Any coach will tell you that practice is a good thing, but specialising in one sport can lead to boredom, psychological damage or injury.
Is 'edge' a good thing?
In praising Vardy's rise to prominence, Bolton boss Neil Lennon has said the current academy system produces "cocooned" players who perhaps do not have the edge to make it to the top.
Former Arsenal scout Damien Comolli says the problem is a Europe-wide one, with high wages among teenagers also denting their hunger.
"Most have a comfortable life and environment and those two things fail to produce players who need to fight every day on the field," the former director of football at Tottenham and Liverpool told BBC Sport.
"If you look at attacking players at the top 20 or 30 teams across Europe, many are from South America. From a mental aspect, they have a greater drive."
The Frenchman thinks players with an edge can be labelled as having "baggage" and are sometimes dismissed too early.
He asks: "Maybe we should look for an edge? What's the risk in taking them into an academy anyway. You're not giving them a 10-year contract are you?"
Unconscious bias
When Comolli first saw Netherlands striker Robin van Persie at Feyenoord, he was playing in the reserves and got sent off after fighting an opponent. Yet the talent was evident and he had a desire to improve, so they eventually took him to Arsenal.
But Levett believes many scouts are guilty of applying an unconscious bias, especially when watching players they might not automatically relate to.
He describes how a "very professional" scout with "high morals" once saw a talented forward start arguments with an opponent and the referee, before having a fight with a team-mate.
"There was a flash of genius when the player hit the post but the scout decided the player wasn't for him," Levett adds. "Soon afterwards, he had to explain to his club how they had missed out on Stan Collymore [former Liverpool and England striker]."
England Under-21 boss Gareth Southgate told BBC Sport: "What I'm more aware of over time is the individuality of people and how you have to treat them differently. You need to be careful of the assumptions you make."
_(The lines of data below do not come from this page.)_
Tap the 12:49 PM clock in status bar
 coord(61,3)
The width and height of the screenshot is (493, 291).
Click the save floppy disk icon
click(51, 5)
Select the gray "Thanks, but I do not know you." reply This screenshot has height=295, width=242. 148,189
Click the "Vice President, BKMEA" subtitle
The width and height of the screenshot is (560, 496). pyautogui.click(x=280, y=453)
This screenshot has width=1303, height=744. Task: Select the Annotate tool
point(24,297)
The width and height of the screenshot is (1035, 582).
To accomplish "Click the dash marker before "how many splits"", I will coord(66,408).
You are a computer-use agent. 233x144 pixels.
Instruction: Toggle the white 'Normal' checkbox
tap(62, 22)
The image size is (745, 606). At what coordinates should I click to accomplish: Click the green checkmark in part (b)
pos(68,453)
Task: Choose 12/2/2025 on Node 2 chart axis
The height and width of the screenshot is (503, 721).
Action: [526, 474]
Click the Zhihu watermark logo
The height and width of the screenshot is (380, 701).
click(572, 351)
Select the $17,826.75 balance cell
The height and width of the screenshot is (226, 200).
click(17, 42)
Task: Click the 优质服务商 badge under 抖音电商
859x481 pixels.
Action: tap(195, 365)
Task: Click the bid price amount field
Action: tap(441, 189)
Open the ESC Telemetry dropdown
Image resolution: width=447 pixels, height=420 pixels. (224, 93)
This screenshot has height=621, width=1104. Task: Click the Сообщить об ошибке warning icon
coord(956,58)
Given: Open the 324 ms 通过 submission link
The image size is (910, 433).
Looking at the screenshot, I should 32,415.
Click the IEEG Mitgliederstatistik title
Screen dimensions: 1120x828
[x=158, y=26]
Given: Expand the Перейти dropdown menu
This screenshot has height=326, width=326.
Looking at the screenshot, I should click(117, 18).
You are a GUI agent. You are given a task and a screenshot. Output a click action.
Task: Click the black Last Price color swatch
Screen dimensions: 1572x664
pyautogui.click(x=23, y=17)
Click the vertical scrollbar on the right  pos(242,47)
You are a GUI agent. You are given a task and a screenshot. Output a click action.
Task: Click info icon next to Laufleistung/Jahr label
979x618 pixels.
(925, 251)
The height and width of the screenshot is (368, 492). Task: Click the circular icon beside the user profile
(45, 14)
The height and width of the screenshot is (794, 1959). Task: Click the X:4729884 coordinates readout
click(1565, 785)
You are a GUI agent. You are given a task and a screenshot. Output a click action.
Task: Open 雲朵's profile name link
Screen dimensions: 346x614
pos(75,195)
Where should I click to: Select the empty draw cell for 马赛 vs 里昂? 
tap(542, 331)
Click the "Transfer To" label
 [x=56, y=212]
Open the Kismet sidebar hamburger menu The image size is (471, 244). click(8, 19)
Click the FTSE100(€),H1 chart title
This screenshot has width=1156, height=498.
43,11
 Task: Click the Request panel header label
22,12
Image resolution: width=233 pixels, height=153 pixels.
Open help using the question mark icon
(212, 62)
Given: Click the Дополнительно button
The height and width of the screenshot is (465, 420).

Spotting the long-term learners
With the FA now helping clubs improve their approach to talent identification and the likes of Southampton running the world's first biological age tournament,, external there are some signs that the penny is starting to drop.
FA head of talent ID Richard Allen, formerly at Tottenham, says: "In terms of the players we have in academies, we are probably the strongest we have ever been but we can improve the way we look for 'ghosts'.
"Players who hit the heights have different pathways. We have to recognise that, rather than thinking at 16 it's too late for our boys to develop, so let's go abroad and buy somebody."
Levett warned that performance is not the only indicator: "There are many factors, but ultimately, we need to be patient with kids and spot the long-term learners. That's where the big gains are."